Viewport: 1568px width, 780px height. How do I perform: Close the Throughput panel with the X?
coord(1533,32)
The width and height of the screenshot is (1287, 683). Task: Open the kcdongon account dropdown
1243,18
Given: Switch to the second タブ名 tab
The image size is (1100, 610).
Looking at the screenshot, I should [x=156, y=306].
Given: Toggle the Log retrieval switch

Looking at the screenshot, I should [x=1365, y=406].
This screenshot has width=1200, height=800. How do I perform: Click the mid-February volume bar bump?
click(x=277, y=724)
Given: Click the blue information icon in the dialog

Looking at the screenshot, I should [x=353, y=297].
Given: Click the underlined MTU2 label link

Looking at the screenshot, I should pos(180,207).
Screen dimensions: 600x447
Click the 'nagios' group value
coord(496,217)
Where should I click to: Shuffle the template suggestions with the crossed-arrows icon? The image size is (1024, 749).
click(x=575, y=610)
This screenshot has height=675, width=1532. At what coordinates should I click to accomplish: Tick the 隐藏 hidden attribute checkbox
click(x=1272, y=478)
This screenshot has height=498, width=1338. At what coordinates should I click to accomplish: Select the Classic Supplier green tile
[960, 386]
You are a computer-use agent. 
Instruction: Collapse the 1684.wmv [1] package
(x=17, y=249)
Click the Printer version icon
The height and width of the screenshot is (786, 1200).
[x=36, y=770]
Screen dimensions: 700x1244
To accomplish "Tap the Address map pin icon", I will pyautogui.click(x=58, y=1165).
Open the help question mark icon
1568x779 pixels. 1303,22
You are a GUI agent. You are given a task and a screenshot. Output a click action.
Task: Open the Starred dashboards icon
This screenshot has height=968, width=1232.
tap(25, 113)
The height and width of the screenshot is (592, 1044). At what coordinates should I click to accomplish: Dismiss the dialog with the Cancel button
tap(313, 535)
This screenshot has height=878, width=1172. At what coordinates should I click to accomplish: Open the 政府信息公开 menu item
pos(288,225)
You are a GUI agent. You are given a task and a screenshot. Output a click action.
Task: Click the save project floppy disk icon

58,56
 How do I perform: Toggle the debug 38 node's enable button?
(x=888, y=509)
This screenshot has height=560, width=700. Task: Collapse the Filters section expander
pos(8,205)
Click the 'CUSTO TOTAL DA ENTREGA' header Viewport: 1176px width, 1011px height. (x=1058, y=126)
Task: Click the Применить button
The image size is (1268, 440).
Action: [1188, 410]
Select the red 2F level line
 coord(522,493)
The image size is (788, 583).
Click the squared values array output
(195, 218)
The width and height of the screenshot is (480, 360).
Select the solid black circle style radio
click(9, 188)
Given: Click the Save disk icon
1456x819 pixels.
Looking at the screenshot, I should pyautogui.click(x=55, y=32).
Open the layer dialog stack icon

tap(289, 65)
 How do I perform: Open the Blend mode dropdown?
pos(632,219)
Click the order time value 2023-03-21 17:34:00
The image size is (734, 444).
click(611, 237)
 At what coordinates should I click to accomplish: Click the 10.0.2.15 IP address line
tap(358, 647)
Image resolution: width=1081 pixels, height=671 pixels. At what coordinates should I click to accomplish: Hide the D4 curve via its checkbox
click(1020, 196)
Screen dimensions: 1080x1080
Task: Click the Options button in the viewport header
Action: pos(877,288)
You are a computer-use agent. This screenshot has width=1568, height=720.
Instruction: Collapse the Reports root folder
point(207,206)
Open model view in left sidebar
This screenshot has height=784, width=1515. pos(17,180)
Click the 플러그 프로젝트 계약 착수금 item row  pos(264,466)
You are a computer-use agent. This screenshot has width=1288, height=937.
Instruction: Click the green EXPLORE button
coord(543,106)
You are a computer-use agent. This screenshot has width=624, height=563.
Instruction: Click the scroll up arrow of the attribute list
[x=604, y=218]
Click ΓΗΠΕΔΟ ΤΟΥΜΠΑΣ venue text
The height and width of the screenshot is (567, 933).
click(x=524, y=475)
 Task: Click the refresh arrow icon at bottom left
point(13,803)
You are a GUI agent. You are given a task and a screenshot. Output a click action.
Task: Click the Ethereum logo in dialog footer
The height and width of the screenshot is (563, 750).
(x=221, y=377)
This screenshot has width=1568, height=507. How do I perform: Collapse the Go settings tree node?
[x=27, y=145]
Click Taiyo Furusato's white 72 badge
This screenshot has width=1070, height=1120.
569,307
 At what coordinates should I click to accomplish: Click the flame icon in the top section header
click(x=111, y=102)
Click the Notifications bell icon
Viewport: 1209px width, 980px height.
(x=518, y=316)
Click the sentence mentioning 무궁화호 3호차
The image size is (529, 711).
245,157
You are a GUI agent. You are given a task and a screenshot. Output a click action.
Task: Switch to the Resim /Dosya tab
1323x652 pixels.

________

- [About this exercise] Retype, in the same exact form, the lines of the material above from the line holding "Image resolution: width=1081" through the line holding "has width=624, height=563.".

- [Answer for this exercise]
Image resolution: width=1081 pixels, height=671 pixels. At what coordinates should I click to accomplish: Hide the D4 curve via its checkbox
click(1020, 196)
Screen dimensions: 1080x1080
Task: Click the Options button in the viewport header
Action: pos(877,288)
You are a computer-use agent. This screenshot has width=1568, height=720.
Instruction: Collapse the Reports root folder
point(207,206)
Open model view in left sidebar
This screenshot has height=784, width=1515. pos(17,180)
Click the 플러그 프로젝트 계약 착수금 item row  pos(264,466)
You are a computer-use agent. This screenshot has width=1288, height=937.
Instruction: Click the green EXPLORE button
coord(543,106)
You are a computer-use agent. This screenshot has width=624, height=563.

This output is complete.